UPDATED 10 am ET Monday (Oct. 7) with news that Gmail was segregating some Adobe breach-notification emails as spam.
Adobe Systems, maker of Photoshop, InDesign, Premiere and other professional creative software products, said today (Oct. 3) that the personal and financial data of nearly 3 million Adobe customers, as well as the source code for Adobe products, had been stolen in a massive data breach.
"Our investigation currently indicates that the attackers accessed Adobe customer IDs and encrypted passwords on our systems," read an Adobe company blog post attributed to Chief Security Officer Brad Arkin.
"We also believe the attackers removed from our systems certain information relating to 2.9 million Adobe customers," Arkin added, "including customer names, encrypted credit or debit card numbers, expiration dates, and other information relating to customer orders."
Arkin said the company was resetting passwords on affected accounts, notifying customers whose credit- or debit-card information was exposed, notifying the financial institutions handling customer accounts and working with law enforcement.
"Adobe is also offering customers, whose credit or debit card information was involved, the option of enrolling in a one-year complimentary credit monitoring membership where available," Arkin said.
Adobe set up a page with instructions for customers on how to reset their Adobe passwords.

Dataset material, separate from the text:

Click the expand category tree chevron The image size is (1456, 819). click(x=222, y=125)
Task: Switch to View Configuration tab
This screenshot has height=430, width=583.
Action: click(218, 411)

Apart from what Adobe recommends, customers who have ever bought software directly from the Adobe website should immediately change their passwords for the Adobe account, as well as for any account that shares that password, and also closely monitor their financial records for the next several months.

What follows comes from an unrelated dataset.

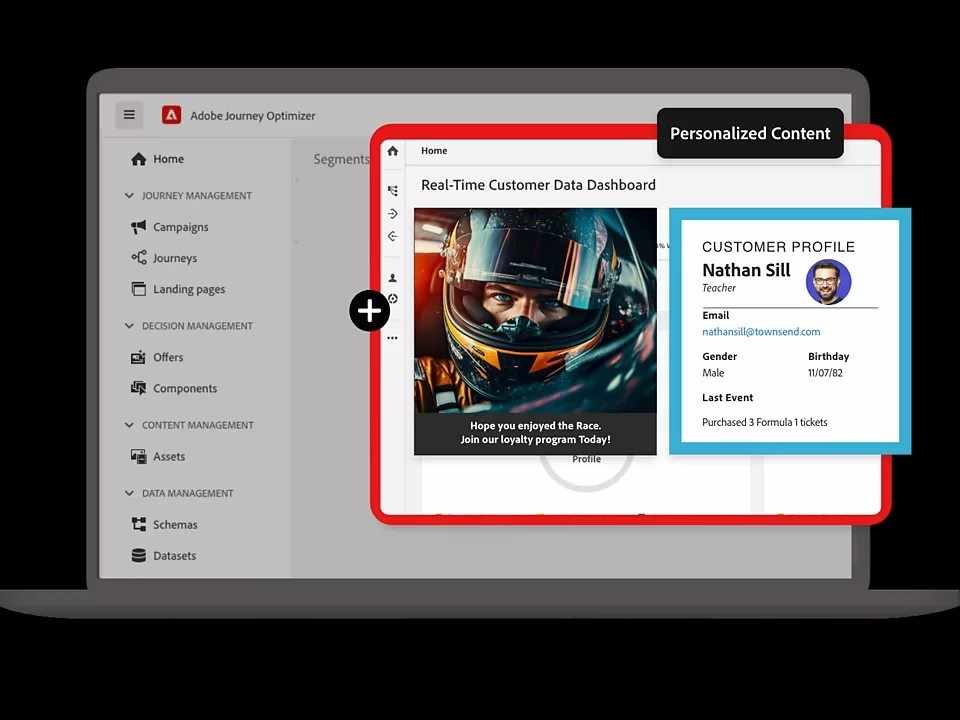Collapse the Decision Management section
Viewport: 960px width, 720px height.
click(x=129, y=326)
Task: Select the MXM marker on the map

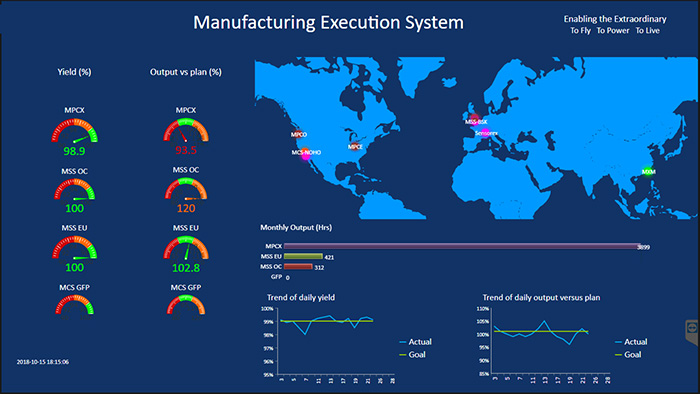Action: coord(648,171)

In a separate blog posting dated yesterday (Sept. 2), Arkin said that "Adobe is investigating the illegal access of source code for Adobe Acrobat, ColdFusion, ColdFusion Builder and other Adobe products by an unauthorized third party."
"Based on our findings to date," Arkin said, "we are not aware of any specific increased risk to customers as a result of this incident."
Arkin thanked Brian Krebs, the independent security blogger who has been investigating professional identity thieves at his KrebsOnSecurity blog.
Krebs has revealed that a single gang used sophisticated malware to breach the networks of Dun & Bradstreet, LexisNexis and the National White Collar Crime Center, and then resold the information in underground criminal marketplaces.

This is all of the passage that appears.